Upon her return to Cracow, Sara arranged a Shabbos gathering of girls whom she talked to about Pirkei Avos. It wasn’t long before her skeptical audience began to laugh and ridicule her. Sarah quickly recovered and altered her strategy; she’d need to start with younger girls whose souls were untainted and pure. In the meantime she wrote to her brother in Czechoslovakia, a Belzer chassid, who urged her to entreat the Belzer Rebbe for a bracha. The Rebbe’s blessing consisted of two words: “Bracha v’Hatzlacha”– all the impetus Sarah required to forge on and make her dream a reality.
She began with twenty-five children, in whom she infused a love of Yiddishkeit.
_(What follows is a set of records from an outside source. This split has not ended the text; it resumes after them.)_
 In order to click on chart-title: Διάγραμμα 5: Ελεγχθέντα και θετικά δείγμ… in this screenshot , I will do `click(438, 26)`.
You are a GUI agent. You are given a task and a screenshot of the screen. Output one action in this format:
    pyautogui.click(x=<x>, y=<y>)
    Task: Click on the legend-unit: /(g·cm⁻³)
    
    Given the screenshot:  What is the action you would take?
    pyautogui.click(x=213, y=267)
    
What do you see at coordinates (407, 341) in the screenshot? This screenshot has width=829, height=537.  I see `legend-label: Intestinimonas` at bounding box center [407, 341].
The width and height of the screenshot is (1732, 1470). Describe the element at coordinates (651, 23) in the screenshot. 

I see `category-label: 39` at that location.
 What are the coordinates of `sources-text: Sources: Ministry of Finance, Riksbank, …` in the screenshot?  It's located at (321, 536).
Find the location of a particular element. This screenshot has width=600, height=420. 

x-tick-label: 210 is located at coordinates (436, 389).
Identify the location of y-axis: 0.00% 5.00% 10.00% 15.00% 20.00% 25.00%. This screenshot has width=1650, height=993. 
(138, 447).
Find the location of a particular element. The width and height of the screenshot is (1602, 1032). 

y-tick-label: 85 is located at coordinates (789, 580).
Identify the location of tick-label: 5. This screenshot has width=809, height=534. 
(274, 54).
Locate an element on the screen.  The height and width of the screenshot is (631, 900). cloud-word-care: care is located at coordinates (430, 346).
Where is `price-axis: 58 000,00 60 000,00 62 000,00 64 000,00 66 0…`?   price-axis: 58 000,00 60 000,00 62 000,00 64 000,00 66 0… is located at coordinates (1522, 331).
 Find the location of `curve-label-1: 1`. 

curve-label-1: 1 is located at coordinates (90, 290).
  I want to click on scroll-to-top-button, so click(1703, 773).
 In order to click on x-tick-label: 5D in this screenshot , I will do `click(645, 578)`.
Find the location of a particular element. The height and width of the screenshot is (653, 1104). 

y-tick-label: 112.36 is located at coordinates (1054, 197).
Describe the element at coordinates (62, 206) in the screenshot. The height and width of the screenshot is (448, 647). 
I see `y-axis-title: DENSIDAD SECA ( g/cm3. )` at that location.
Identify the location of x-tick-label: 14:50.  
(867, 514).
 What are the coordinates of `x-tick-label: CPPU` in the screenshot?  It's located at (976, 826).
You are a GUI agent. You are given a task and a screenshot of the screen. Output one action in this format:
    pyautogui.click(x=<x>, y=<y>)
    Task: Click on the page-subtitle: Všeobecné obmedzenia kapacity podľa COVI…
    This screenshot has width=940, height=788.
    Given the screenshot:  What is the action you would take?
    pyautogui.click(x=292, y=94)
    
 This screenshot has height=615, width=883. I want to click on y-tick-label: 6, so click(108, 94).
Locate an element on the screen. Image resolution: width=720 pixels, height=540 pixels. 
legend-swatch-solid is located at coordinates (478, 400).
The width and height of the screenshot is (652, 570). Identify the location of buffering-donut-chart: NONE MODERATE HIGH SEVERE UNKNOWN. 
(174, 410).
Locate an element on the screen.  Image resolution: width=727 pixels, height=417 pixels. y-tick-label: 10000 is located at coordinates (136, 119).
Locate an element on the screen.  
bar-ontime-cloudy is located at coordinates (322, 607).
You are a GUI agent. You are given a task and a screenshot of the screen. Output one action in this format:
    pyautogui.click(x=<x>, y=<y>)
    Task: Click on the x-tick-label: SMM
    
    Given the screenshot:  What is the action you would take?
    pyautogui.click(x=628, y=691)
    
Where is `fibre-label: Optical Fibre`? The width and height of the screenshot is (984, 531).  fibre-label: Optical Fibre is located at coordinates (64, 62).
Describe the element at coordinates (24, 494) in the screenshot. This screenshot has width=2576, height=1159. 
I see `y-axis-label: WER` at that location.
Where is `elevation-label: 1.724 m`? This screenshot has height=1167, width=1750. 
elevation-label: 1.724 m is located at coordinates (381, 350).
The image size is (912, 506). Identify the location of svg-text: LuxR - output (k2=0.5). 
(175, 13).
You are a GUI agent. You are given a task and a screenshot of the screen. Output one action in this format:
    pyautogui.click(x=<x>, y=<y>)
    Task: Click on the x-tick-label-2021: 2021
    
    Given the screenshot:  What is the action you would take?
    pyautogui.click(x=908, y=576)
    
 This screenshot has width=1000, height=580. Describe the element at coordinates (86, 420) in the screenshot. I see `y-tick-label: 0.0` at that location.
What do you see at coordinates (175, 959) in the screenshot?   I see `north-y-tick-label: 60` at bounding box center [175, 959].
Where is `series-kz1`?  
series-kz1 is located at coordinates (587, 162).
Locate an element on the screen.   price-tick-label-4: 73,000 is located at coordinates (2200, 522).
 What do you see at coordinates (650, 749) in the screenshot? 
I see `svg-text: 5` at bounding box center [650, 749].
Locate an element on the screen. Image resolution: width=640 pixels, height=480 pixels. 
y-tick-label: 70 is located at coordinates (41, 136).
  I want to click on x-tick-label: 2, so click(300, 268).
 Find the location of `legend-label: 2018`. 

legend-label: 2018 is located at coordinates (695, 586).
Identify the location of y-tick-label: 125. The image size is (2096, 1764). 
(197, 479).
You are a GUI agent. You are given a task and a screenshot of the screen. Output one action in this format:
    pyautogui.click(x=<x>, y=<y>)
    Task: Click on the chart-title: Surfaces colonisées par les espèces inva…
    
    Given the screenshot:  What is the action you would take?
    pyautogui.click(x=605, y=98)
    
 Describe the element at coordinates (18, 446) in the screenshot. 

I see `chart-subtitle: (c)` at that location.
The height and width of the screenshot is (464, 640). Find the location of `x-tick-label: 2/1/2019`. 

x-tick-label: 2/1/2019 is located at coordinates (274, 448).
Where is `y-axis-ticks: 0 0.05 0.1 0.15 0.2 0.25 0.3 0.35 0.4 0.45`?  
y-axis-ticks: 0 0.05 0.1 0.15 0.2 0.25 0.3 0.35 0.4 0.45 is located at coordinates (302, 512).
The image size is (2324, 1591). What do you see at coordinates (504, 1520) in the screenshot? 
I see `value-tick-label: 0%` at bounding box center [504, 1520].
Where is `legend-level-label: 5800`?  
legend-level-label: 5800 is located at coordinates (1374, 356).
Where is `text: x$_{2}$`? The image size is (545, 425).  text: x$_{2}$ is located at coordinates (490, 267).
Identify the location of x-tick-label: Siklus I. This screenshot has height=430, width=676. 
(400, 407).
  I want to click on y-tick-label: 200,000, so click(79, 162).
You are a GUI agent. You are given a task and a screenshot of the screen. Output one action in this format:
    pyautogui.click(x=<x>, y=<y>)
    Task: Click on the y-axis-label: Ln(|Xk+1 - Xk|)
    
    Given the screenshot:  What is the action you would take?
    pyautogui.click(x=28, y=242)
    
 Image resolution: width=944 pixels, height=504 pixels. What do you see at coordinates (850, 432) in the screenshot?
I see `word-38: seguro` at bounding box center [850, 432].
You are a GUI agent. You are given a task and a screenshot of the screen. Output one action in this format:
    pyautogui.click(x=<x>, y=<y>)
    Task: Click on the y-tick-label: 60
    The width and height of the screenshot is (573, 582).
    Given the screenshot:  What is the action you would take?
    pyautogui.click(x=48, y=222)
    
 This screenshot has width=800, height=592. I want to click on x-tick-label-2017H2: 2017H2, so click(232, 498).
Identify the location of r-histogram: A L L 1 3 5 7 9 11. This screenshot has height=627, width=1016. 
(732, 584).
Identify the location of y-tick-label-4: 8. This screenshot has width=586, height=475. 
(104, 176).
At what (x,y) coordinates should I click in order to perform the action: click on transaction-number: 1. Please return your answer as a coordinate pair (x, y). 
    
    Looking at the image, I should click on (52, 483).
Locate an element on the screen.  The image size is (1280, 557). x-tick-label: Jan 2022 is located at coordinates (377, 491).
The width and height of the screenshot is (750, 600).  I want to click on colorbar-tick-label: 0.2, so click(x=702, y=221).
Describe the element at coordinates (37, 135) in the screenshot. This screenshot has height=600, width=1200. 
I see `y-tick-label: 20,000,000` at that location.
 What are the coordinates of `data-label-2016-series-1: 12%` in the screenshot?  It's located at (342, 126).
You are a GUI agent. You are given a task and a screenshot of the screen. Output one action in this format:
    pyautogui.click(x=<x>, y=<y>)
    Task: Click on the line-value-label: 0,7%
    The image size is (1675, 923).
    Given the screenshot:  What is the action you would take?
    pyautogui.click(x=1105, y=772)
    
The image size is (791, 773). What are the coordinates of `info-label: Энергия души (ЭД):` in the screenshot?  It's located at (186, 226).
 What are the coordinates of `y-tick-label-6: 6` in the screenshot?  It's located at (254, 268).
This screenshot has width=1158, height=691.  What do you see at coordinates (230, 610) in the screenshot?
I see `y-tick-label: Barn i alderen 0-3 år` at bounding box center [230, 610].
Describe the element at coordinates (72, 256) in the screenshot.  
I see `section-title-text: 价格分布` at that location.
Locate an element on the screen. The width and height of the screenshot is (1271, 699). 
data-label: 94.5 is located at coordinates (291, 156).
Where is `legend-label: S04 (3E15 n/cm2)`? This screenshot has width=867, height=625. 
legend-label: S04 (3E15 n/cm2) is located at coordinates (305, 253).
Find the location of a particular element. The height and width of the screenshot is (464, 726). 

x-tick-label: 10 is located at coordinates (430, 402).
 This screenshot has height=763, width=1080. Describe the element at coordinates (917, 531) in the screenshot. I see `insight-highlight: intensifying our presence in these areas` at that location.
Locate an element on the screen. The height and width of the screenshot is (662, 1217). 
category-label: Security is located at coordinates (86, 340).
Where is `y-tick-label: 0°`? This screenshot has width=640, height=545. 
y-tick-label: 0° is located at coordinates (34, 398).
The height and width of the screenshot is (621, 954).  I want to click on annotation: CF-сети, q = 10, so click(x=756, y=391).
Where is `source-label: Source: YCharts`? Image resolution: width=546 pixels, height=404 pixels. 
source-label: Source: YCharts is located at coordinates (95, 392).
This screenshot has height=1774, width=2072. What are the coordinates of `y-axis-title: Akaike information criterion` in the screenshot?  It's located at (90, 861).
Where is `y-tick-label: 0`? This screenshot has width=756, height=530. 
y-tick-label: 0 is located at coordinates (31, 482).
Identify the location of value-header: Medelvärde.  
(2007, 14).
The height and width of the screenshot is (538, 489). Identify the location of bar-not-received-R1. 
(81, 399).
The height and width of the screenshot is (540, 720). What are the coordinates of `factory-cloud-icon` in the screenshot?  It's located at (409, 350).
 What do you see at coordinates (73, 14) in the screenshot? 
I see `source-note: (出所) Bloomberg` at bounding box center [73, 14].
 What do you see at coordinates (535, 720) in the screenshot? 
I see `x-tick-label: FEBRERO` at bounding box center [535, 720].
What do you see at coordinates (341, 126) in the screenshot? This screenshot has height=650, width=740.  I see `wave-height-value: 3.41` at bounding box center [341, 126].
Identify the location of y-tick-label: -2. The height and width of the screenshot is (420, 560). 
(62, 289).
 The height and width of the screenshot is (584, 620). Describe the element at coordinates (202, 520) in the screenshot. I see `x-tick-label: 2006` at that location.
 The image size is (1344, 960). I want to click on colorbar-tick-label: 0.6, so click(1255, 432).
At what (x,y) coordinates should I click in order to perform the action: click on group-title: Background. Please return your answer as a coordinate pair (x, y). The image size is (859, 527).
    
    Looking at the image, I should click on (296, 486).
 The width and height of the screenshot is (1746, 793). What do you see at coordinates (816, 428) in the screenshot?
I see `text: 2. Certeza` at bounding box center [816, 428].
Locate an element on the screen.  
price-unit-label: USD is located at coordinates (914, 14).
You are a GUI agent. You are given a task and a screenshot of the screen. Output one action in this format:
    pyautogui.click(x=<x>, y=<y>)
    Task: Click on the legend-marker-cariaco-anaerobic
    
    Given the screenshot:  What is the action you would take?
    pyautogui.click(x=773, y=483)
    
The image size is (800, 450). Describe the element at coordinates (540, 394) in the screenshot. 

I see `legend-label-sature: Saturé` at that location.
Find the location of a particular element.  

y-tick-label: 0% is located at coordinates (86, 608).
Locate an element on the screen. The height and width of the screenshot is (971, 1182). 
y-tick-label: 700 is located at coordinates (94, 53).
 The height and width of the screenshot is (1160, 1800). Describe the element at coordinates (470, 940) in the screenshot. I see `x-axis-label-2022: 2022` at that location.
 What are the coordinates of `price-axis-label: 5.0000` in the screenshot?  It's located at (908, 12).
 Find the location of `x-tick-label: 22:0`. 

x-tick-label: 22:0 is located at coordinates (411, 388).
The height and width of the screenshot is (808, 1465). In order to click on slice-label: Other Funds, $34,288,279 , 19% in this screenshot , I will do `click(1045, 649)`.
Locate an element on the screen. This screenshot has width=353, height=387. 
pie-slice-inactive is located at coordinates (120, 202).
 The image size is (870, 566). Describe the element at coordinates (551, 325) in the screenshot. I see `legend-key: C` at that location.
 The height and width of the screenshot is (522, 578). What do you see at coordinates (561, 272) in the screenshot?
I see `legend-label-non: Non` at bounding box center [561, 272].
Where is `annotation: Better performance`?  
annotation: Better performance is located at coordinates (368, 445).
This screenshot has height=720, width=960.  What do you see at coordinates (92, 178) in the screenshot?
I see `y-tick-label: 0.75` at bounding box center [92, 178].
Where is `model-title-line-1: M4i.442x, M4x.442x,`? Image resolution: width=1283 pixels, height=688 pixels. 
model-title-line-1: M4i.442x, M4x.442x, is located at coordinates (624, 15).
When they evolved into model Bnos Yisrael, more and more parents began to believe in Sarah and to entrust their daughters to her. Soon she had forty girls, then seventy-five, and before long one hundred.
Her big breakthrough came when Agudath Israel undertook to be the mentor and guide of the Bais Yaakov movement. Within two years of when she first began her small group, other cities in Poland begged her to open a school in their vicinity to “save our girls.” The Rosh Yeshiva in Lublin, Rav Meir Shapiro, visited her school and convinced her to organize a seminary, eventually inaugurated with 120 girls.
When Sara Schenirer encountered resistance from Orthodox leaders who did not support the idea of a “yeshiva” or Torah school for girls, the Agudah wrote to the Chofetz Chaim, who was highly instrumental in helping her realize her lofty ambition.
The impact Sara Schenirer had on a generation of girls was discernible even in the darkness of the Holocaust. Holocaust survivor, author and historian Yosef Friedenson, a”h relates how Bais Yaakov girls stood in stark contrast to other inmates: “I saw how they starved and carried food to Jews who were ill and to lonely talmidei chachamim…They were the only ones who remembered when it was Shabbos and Yom Tov, when others forgot the sequence of days. Several candles were somehow lit every Friday evening in Auschwitz. Young women placed kerchiefs upon their heads and whispered a tefillah. Some no longer had for whom to pray. They no longer had their husbands or parents, and they wept in prayer for their tortured people.”
Sarah Schenirer passed away at the age of fifty-two. Though she was not blessed with children of her own, there were at the time about 35,000 girls attending close to 300 Bais Yaakov schools in Poland alone. Girls once again became proud of their heritage and Jewishness, and tznius had once again become the hallmark of the Jewish daughter. (Sarah had recurrently stressed the theme of personal modesty in behavior and dress.)
According to the Sefer Yetzirah, the month of Adar was formed by means of the letter kuf, symbolizing kedusha – which springs forth from righteousness (the tzaddik of the previous month of Shevat).
Please note: The Tzemach Tzedek whose yahrzheit was observed on the second day of Shevat was Rav Menachem Mendel Krochmahl of Nikolsburg, a talmid muvhak of the Bach.